Adrian Searle: Interview in Toronto
Art critic Adrian Searle
There is perhaps no better or more authoritative voice on contemporary art than that of British critic Adrian Searle. Whether it's in the print edition of the Guardian or in his videocasts and Private View audiocasts on the paper’s website, you can count on Searle to deliver a keenly perceptive, no-holds-barred take on the art that matters. Searle was in Toronto recently to deliver a keynote address—"Bribes, Threats and Making Things Up: A Critic Speaks"—at Art Toronto. In this exclusive interview, Canadian Art’s Bryne McLaughlin caught up with Searle to talk about art fairs, a rebounding art market and the importance of thinking big at the Tate.
Bryne McLaughlin: We’re here at Art Toronto and it seems impossible to speak about art fairs without first noting the effect of last year’s economic downturn on the art market. One recent report in the Guardian cited that contemporary art prices had risen 313 percent in the two years prior to September 2008, but have since dropped by 63 percent. Despite this general tone of doom and gloom, the art market seems to have shifted ground and found its feet. You touched on this in a videocast from the Frieze Art Fair noting that galleries at the fair had brought in not only affordable works, but also massive and expensive pieces. The atmosphere at the fair was, as you said, “buoyant and alive.” What do you make of this seemingly conflicted new reality?
Adrian Searle: It’s funny, isn’t it. One of the bigger pieces at Frieze was this huge tree by Ugo Rondinone that, as far as I understand, was actually bought by someone who is a dealer but who also collects art. Someone who is actually showing at the fair. So you wonder how much of it is just sort of short circuit really. There is a certain Protestant feeling that before people were buying without looking. This whole thing where collectors fly around in droves…they don’t go and see shows in galleries, they don’t necessarily attend the museum retrospectives—unless they’ve got a work that they’ve loaned in it. There’s a kind of group mind at work—the hive mentality of the collector—and they fetch up at all of the big art fairs. I don’t know if they'll fetch up at Toronto or not.
I actually don’t pay all that much attention to the market. I don’t follow it with any assiduousness, really. I pick up a lot of tittle-tattle and I try and dismiss it and not let it interfere when I’m writing. I do think the market was definitely overheated. Frieze is now a bit smaller and they have this section called Frame, which is younger galleries doing one-person shows on their stands rather than just setting out all of their wares.
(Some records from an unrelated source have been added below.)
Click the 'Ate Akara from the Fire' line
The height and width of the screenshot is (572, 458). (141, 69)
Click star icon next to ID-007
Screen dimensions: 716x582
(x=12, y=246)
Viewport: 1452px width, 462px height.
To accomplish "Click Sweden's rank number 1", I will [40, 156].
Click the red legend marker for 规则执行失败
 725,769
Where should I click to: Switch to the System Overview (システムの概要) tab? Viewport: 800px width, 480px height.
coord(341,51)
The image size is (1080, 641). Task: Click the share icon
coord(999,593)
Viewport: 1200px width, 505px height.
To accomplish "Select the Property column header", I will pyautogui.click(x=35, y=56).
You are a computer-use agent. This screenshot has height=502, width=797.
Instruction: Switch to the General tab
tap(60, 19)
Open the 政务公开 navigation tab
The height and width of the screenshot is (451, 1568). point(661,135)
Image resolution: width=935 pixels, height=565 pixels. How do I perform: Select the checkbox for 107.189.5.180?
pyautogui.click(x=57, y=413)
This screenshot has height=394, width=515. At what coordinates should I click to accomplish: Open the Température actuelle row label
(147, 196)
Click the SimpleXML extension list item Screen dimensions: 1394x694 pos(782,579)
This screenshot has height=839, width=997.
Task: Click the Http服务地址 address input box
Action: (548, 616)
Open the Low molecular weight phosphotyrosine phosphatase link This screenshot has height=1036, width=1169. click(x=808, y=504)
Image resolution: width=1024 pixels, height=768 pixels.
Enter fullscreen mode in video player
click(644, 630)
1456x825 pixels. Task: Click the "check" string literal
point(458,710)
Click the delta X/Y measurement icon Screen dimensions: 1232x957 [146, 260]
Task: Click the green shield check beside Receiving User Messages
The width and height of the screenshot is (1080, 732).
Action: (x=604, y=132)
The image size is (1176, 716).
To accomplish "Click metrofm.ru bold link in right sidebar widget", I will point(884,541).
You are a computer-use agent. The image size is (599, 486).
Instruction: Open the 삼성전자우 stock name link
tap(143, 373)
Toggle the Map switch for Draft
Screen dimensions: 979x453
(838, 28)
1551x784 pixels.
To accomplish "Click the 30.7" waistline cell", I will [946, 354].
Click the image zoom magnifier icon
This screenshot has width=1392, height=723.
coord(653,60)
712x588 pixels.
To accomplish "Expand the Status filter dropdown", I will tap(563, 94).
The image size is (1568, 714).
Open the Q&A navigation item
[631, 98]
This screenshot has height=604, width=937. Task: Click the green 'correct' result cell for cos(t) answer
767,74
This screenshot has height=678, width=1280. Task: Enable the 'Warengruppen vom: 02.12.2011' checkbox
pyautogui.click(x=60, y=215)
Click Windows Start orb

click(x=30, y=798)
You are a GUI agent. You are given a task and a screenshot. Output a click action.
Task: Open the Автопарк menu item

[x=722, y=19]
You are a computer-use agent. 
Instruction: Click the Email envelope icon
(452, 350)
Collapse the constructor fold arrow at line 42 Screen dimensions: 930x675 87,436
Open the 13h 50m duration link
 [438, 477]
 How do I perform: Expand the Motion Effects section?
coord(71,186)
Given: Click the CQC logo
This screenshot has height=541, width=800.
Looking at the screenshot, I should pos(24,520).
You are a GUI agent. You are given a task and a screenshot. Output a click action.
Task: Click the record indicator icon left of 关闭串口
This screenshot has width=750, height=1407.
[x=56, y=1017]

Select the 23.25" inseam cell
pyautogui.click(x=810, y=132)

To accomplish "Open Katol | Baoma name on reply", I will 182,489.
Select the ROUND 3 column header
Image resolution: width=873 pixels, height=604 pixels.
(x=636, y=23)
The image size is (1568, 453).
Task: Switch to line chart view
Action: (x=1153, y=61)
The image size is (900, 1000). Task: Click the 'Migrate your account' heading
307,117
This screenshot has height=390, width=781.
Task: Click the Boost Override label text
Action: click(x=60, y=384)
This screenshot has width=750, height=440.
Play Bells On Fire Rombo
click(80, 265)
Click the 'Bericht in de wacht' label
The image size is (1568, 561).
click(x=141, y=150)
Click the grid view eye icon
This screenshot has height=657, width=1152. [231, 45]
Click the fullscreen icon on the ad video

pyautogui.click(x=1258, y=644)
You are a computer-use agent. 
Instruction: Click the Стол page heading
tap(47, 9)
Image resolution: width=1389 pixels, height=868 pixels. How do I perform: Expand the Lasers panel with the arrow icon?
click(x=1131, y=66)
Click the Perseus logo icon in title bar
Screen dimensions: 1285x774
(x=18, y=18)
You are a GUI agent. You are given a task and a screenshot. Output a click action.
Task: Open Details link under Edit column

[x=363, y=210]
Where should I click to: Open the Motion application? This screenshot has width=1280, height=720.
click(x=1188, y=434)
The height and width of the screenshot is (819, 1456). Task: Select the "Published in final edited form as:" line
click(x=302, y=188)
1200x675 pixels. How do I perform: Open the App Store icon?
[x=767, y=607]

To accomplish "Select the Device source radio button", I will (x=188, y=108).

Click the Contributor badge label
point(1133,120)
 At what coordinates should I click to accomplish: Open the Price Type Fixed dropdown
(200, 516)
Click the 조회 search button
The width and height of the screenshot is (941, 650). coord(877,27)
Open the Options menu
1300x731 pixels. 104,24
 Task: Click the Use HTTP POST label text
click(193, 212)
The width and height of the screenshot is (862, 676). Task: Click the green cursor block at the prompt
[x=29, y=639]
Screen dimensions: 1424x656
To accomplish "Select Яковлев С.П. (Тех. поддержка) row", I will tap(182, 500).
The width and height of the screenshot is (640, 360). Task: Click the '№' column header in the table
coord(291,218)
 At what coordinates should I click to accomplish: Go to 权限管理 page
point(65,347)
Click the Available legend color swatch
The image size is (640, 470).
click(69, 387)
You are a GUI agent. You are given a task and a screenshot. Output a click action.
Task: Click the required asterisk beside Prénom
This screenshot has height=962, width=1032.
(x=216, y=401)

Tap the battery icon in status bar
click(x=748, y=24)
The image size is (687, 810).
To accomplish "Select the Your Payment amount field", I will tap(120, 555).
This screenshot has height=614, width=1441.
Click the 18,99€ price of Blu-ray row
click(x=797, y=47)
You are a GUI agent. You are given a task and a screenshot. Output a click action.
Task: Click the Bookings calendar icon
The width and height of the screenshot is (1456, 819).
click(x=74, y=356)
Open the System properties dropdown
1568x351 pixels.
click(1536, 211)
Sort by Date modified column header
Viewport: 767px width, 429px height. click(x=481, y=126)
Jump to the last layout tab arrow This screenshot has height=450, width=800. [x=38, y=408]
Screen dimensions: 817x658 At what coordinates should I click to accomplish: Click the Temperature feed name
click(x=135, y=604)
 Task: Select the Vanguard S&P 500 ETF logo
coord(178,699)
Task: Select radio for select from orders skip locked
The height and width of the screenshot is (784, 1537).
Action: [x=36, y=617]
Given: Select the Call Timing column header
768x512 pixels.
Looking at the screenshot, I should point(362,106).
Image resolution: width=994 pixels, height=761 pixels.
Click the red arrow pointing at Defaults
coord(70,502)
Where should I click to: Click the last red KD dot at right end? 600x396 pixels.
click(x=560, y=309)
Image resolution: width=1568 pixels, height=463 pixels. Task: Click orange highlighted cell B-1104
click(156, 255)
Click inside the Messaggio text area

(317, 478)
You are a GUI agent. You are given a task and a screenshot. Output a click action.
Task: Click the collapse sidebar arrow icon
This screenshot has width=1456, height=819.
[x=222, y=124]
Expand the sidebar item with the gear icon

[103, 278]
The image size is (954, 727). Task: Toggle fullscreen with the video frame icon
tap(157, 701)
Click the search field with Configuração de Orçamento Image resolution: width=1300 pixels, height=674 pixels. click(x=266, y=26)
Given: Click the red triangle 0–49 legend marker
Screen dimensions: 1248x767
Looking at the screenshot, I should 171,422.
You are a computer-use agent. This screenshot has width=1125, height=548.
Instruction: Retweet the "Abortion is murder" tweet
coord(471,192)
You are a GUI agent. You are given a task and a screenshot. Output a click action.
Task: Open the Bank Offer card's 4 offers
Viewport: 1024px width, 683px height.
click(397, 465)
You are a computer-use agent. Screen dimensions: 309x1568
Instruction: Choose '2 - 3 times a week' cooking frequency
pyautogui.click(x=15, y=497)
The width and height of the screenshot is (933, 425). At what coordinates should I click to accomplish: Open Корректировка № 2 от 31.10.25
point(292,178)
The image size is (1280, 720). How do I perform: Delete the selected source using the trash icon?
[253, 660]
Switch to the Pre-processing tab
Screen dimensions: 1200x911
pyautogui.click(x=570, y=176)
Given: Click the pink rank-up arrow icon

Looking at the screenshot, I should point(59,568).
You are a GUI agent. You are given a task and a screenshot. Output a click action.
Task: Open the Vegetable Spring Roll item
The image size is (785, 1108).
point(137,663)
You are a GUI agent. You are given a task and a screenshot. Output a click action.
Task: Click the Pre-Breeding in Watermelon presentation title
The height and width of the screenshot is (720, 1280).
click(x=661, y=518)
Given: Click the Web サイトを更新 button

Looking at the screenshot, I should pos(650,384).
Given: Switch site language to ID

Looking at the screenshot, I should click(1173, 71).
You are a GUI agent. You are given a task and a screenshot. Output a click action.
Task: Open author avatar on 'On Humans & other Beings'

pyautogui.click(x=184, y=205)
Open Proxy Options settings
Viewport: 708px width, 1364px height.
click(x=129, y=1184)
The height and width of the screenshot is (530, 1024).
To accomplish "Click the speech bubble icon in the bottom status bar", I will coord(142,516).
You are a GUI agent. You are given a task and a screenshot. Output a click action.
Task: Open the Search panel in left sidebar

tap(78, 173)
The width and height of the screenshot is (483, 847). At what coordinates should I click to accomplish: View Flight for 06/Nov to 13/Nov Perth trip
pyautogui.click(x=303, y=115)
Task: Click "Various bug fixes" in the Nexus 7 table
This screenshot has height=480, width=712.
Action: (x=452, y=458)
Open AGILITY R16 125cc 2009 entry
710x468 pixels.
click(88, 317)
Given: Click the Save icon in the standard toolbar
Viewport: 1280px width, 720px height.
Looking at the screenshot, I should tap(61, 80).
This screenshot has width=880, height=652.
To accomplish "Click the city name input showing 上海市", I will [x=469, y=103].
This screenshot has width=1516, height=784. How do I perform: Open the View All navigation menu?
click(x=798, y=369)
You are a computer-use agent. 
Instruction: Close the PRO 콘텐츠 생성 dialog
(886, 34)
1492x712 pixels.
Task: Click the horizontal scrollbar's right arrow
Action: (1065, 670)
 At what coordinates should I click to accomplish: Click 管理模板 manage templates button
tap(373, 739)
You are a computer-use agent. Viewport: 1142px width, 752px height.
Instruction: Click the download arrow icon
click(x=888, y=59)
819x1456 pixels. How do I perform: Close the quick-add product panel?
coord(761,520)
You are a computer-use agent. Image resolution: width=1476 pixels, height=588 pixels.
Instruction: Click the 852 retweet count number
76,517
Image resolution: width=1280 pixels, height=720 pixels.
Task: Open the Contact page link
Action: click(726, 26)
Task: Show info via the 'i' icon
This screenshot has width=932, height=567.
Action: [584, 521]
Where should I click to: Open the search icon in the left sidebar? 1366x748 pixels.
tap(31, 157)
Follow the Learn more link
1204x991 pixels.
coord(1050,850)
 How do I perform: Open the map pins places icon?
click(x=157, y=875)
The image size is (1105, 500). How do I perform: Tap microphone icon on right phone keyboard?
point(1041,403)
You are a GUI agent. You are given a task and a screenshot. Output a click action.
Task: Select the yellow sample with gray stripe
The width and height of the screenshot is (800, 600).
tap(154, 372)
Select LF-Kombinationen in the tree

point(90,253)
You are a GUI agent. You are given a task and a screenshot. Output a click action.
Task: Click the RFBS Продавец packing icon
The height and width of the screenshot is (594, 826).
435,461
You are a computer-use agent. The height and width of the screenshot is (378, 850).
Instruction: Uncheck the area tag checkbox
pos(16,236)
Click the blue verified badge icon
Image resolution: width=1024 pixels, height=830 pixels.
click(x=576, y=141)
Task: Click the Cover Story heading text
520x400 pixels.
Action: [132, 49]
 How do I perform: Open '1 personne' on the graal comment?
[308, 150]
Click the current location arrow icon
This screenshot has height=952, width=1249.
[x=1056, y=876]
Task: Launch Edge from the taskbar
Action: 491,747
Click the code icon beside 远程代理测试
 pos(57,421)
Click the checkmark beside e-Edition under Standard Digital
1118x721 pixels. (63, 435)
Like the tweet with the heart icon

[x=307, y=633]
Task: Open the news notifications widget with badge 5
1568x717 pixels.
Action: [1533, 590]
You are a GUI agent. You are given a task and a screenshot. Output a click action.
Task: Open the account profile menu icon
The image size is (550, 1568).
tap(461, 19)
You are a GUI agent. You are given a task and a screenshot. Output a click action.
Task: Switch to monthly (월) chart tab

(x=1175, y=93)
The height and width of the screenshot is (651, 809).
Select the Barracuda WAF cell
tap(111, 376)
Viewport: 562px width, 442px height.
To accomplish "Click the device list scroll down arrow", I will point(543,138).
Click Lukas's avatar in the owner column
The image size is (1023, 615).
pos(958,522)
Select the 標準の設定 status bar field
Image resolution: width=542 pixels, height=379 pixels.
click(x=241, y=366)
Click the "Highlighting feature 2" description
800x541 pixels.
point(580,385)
It’s very good. And the balance of galleries, plus artist projects, plus younger galleries…it seems about right. It’s manageable and you know there’s something at every turn. Toronto is very different. From my quick once round it in the middle of the opening, which is obviously not the best way of seeing it, the fair is a more heterogenic collection. There didn’t seem to be much filtering. I saw a couple of stands from London and you think, well these are galleries that never get into Frieze, they just wouldn’t make the cut. I’ve only been to Art Basel Miami once and Miami was so hideous I just thought, I never want to be here again.
I don’t really hang out at fairs. I mean Frieze is in my hometown and I’ve been associated with Frieze magazine since it began and the Guardian is now a media sponsor of the fair. But in the first year of Frieze, the Guardian wasn’t particularly interested in covering it and it took a lot of persuading, partly by me to the arts editor, and partly because a gallery director managed to get the editor of the newspaper to go around the fair and he asked “Why aren’t we covering this?” Suddenly a sidebar column I was supposed to write became the big story. But we don’t really cover art fairs as a rule. They’re not perfect places to look at art for anybody. I took a quick look in at Trout Unlimited yesterday. I can understand that in a way and it works because you know the trout aren’t there, they’re out there in the rivers, you just get the stuff to go fishing for them. Whereas you’re supposed to have some sort of communication with the artworks upstairs, which is kind of difficult when you’ve got someone breathing down your neck telling you what to think and why you should buy. Having said that, I’ve been invited to talk here and these kind of peripheral things—talks lectures, panels—I think they're good. Fairs are not mini-biennials, they’re just not. But they do get a lot of people in one place and they are good places to have discussions.